• Texte fourni:
"""
Pourquoi la normalité est désormais un luxe que seuls les riches peuvent se permettre

Pourquoi la normalité est désormais un luxe que seuls les riches peuvent se permettre

12/11/2020 Non Par Arnaud Lefebvre

La pandémie de Covid-19 a inexorablement changé la vie de la plupart des personnes. Toutefois, il n’en va pas de même pour l’élite riche dont fait partie Kim Kardashian, explique le journaliste Mark O’Connell dans un artiche du quotidien britannique The Guardian.

En effet, l’un des plus grands avantages d’être très riche est le fait qu’il est possible de s’isoler des problèmes ordinaires. Tous les tracas de l’existence deviennent plus tolérables lorsque l’on possède beaucoup d’argent.

Kim Kardashian

« Lorsque vous êtes riche, même si vous ne pouvez pas acheter le moyen de sortir d’une situation, vous pouvez généralement acheter un chemin différent vers une meilleure version de cette situation », écrit O’Connell.
"""
• Données brutes:
"""
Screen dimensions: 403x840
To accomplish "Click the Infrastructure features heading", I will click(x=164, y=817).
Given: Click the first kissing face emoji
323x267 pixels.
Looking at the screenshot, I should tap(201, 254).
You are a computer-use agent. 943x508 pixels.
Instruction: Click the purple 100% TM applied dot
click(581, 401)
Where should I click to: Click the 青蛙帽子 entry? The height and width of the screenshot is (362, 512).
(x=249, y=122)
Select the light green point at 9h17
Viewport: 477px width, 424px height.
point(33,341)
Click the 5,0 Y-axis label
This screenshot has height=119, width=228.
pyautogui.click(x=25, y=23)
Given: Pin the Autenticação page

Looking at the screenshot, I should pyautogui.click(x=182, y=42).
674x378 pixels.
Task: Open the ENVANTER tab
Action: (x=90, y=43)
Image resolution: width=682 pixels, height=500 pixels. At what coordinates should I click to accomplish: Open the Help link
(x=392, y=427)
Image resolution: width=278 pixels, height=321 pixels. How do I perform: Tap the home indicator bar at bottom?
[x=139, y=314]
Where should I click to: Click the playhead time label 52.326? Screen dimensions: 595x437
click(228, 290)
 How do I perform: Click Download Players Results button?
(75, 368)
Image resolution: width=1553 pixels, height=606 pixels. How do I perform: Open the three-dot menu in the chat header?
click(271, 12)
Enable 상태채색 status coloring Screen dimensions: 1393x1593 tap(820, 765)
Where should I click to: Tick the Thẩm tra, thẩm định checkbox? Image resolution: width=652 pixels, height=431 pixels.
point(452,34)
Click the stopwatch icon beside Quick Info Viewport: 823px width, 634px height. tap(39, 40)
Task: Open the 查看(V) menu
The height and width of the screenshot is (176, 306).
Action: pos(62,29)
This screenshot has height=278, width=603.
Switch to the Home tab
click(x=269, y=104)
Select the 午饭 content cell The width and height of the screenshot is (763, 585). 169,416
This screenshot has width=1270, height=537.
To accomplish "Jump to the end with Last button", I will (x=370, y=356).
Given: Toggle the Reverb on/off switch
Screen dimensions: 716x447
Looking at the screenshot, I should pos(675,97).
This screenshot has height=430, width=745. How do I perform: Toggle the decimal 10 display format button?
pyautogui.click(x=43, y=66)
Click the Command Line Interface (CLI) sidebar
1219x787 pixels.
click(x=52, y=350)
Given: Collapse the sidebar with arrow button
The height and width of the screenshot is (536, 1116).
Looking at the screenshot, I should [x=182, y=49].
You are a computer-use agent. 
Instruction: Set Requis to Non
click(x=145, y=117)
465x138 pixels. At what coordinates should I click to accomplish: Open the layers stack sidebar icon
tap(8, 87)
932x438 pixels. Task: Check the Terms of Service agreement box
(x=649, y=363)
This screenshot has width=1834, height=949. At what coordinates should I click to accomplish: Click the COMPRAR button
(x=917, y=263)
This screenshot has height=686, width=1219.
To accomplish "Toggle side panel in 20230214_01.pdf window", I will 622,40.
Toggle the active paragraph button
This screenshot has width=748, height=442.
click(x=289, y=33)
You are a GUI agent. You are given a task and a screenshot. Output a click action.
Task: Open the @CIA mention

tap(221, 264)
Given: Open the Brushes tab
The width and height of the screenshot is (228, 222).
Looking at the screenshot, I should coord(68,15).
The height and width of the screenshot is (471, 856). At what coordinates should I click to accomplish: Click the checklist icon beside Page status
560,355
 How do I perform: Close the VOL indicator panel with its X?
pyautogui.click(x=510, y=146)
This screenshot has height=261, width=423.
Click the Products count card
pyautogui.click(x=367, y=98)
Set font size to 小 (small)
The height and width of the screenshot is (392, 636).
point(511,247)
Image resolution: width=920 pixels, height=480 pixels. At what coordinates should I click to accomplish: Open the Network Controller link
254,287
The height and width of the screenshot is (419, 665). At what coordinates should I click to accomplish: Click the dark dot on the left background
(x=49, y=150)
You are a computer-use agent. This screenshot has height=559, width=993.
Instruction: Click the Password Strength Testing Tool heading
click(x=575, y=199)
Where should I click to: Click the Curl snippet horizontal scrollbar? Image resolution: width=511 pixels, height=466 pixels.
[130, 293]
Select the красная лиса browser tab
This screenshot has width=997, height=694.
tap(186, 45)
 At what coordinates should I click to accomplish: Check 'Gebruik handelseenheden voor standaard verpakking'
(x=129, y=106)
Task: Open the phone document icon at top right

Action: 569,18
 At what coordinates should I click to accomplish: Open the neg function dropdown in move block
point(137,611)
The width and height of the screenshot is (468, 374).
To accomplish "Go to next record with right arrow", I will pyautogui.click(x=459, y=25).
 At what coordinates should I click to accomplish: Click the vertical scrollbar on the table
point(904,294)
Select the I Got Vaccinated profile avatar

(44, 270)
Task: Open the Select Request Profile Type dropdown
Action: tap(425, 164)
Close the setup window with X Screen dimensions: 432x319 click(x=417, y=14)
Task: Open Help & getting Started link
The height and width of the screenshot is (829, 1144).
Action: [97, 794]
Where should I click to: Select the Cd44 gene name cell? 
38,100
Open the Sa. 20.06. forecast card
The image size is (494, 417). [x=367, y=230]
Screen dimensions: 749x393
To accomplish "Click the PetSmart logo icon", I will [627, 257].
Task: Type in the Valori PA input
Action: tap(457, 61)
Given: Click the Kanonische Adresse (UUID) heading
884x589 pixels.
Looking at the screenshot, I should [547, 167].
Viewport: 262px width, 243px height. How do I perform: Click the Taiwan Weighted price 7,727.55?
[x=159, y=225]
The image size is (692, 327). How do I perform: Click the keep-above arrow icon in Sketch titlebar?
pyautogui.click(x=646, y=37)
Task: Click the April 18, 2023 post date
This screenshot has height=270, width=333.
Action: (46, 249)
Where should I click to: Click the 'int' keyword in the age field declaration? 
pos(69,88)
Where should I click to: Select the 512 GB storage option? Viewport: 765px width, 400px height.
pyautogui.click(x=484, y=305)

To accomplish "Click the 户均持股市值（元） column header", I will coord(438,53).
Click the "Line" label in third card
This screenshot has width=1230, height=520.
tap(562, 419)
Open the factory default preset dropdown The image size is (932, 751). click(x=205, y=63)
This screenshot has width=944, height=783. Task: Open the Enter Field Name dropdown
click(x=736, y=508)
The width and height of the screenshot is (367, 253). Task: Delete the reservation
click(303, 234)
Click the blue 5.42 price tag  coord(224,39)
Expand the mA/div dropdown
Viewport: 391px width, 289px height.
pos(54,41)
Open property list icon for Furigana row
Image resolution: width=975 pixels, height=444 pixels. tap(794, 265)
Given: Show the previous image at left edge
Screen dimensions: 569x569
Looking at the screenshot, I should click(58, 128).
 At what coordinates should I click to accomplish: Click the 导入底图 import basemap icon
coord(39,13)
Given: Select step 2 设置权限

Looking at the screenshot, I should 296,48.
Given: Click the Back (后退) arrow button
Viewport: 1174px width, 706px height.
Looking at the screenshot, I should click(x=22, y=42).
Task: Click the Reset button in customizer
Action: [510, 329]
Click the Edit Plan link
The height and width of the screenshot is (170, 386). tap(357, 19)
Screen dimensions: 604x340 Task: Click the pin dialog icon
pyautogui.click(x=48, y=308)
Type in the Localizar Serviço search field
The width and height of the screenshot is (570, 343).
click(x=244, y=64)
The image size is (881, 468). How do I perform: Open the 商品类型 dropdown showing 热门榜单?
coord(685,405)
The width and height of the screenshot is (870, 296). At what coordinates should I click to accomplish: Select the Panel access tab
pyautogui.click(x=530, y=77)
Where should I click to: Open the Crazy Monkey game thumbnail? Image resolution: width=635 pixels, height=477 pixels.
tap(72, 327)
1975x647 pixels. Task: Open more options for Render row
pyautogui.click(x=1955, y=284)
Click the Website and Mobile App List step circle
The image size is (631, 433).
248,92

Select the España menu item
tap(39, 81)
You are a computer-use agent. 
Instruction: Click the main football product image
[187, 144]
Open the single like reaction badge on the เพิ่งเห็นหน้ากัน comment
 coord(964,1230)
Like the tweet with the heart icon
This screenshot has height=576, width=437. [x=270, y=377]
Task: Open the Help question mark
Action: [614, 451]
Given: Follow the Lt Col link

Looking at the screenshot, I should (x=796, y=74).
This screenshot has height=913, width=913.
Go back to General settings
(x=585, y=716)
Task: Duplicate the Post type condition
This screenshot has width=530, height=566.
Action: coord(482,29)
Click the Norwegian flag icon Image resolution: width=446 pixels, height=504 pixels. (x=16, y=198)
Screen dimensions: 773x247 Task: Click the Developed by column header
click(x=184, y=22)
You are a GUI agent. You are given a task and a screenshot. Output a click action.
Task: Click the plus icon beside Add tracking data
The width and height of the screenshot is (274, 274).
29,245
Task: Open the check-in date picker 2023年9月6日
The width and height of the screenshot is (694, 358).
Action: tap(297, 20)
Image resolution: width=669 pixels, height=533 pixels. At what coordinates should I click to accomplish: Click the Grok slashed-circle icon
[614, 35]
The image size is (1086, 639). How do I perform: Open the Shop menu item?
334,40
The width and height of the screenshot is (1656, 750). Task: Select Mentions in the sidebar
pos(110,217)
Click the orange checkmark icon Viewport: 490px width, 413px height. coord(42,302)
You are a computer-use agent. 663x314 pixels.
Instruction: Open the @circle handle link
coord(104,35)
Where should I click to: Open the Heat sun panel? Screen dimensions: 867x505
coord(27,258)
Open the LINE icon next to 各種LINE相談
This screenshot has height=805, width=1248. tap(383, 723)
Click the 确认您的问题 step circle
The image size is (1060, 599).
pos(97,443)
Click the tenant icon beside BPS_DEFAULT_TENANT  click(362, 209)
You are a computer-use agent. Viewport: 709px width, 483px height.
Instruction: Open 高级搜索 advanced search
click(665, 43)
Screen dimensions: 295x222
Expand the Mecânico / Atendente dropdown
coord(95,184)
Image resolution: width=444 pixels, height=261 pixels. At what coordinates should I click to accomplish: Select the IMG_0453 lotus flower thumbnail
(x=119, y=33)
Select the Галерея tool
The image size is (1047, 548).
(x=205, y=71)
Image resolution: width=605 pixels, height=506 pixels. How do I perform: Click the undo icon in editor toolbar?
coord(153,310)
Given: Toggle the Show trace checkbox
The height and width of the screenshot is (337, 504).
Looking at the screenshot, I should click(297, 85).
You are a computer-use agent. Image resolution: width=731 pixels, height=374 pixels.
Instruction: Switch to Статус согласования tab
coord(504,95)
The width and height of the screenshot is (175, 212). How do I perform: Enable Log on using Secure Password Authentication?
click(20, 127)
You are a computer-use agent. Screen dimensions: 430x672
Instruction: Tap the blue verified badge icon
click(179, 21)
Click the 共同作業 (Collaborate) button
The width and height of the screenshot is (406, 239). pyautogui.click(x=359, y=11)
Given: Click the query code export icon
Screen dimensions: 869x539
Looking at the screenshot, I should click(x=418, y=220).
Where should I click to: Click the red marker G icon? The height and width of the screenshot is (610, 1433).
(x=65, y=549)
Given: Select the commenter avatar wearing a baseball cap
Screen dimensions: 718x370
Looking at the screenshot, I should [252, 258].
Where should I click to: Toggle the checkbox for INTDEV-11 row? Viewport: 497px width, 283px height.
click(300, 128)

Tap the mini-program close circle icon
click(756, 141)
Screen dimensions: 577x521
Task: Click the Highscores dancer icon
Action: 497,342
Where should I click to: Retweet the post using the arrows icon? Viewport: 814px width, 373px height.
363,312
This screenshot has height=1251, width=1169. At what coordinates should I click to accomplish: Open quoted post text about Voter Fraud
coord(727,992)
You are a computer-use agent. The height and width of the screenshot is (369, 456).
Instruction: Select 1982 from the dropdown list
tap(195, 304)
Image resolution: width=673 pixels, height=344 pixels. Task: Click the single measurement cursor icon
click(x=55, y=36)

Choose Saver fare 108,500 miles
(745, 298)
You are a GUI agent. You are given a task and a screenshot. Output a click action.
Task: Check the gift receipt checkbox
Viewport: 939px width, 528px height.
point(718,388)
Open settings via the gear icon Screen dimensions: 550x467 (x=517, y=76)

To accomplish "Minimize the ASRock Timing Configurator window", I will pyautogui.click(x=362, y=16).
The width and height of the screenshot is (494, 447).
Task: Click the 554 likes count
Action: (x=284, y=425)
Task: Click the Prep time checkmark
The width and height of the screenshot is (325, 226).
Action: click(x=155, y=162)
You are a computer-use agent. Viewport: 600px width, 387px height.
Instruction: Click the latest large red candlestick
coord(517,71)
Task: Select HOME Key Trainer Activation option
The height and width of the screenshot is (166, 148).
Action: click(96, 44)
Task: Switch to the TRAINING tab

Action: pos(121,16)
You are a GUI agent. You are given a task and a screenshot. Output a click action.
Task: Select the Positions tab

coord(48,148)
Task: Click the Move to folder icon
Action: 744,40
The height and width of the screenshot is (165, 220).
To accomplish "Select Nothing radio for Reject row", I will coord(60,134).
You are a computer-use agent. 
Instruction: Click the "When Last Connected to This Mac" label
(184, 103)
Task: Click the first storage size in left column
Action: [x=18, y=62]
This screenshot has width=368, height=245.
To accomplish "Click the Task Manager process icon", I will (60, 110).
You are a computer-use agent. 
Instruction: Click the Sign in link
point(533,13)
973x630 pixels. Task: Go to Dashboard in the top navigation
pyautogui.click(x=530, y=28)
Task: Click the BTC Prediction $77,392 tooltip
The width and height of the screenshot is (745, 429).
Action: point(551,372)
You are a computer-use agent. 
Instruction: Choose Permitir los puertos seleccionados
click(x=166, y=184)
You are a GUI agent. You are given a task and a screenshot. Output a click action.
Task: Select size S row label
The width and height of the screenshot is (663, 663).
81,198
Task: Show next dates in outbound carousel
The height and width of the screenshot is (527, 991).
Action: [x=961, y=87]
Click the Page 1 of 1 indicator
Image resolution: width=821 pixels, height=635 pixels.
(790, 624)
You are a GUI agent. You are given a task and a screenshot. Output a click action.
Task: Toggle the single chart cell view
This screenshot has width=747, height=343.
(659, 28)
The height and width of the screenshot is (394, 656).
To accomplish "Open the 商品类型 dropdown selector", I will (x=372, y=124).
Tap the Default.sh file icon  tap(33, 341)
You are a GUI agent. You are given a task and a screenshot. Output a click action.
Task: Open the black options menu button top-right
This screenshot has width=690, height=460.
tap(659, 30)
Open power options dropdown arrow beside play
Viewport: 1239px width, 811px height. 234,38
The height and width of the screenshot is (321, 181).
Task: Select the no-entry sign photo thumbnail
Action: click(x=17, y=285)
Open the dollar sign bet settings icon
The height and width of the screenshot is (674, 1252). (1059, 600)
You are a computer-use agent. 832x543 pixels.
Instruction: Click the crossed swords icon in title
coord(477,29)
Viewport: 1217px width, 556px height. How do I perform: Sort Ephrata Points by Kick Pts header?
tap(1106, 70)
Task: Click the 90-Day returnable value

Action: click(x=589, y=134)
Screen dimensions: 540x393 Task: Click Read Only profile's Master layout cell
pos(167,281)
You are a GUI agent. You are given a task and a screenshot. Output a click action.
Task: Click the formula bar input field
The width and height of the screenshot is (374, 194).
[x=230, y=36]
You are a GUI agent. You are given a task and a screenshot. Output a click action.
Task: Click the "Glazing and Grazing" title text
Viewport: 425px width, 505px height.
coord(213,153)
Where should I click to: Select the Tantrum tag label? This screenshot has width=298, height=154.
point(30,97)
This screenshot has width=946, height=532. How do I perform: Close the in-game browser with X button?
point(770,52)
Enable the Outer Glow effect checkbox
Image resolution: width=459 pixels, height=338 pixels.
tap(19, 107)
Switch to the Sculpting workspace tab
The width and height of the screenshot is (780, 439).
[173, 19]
"""
• Liste des activités:
**A)** Recopiez mot pour mot un passage de l'article sur la normalité réservée aux riches : commencez aux mots « 12/11/2020 Non Par » et arrêtez-vous après « possède beaucoup d’argent. ».
**B)** Poursuivez l'article sur la normalité devenue un luxe pour les riches, à partir de sa dernière phrase.

• Corrigé des exercices:
**A)**
12/11/2020 Non Par Arnaud Lefebvre

La pandémie de Covid-19 a inexorablement changé la vie de la plupart des personnes. Toutefois, il n’en va pas de même pour l’élite riche dont fait partie Kim Kardashian, explique le journaliste Mark O’Connell dans un artiche du quotidien britannique The Guardian.

En effet, l’un des plus grands avantages d’être très riche est le fait qu’il est possible de s’isoler des problèmes ordinaires. Tous les tracas de l’existence deviennent plus tolérables lorsque l’on possède beaucoup d’argent.

**B)**
Depuis le début de la pandémie, les incitations à ce genre de réflexions ne manquent pas. Ces derniers jours, l’une des invitations les plus marquantes à penser ce genre de phénomène concerne le 40ème anniversaire de Kim Kardashian, ayant eu lieu le 21 octobre dernier.

À cette occasion, Kardashian a tweeté : « Avant le Covid, je ne pense pas que quiconque parmi nous appréciait vraiment le luxe de pouvoir voyager et se retrouver en famille et entre amis dans un environnement sûr. Après deux semaines où j’ai demandé à tout le monde de se mettre en quarantaine, j’ai surpris mon entourage le plus proche avec un voyage sur une île privée où nous avons pu faire semblant que les choses étaient normales pendant un bref moment. Je me rends compte que pour la plupart des personnes, c’est quelque chose qui est totalement hors de portée en ce moment, donc dans des moments comme ceux-ci, je me rappelle à quel point j’ai une vie privilégiée. »

Selon le journaliste, ces déclarations qui ont fait scandale illustrent parfaitement la mesure dans laquelle les riches peuvent choisir de s’isoler des conditions de base de la réalité dans laquelle nous vivons tous.

« Pour un certain type de personne extrêmement riche, faire une démonstration de reconnaissance de son privilège remplit une fonction similaire un cri à Dieu. Ce message n’est pas vraiment destiné à transmettre quoi que ce soit à propos de ce privilège si ce n’est que la personne privilégiée est consciente de son existence et qu’elle en est très généralement reconnaissante. »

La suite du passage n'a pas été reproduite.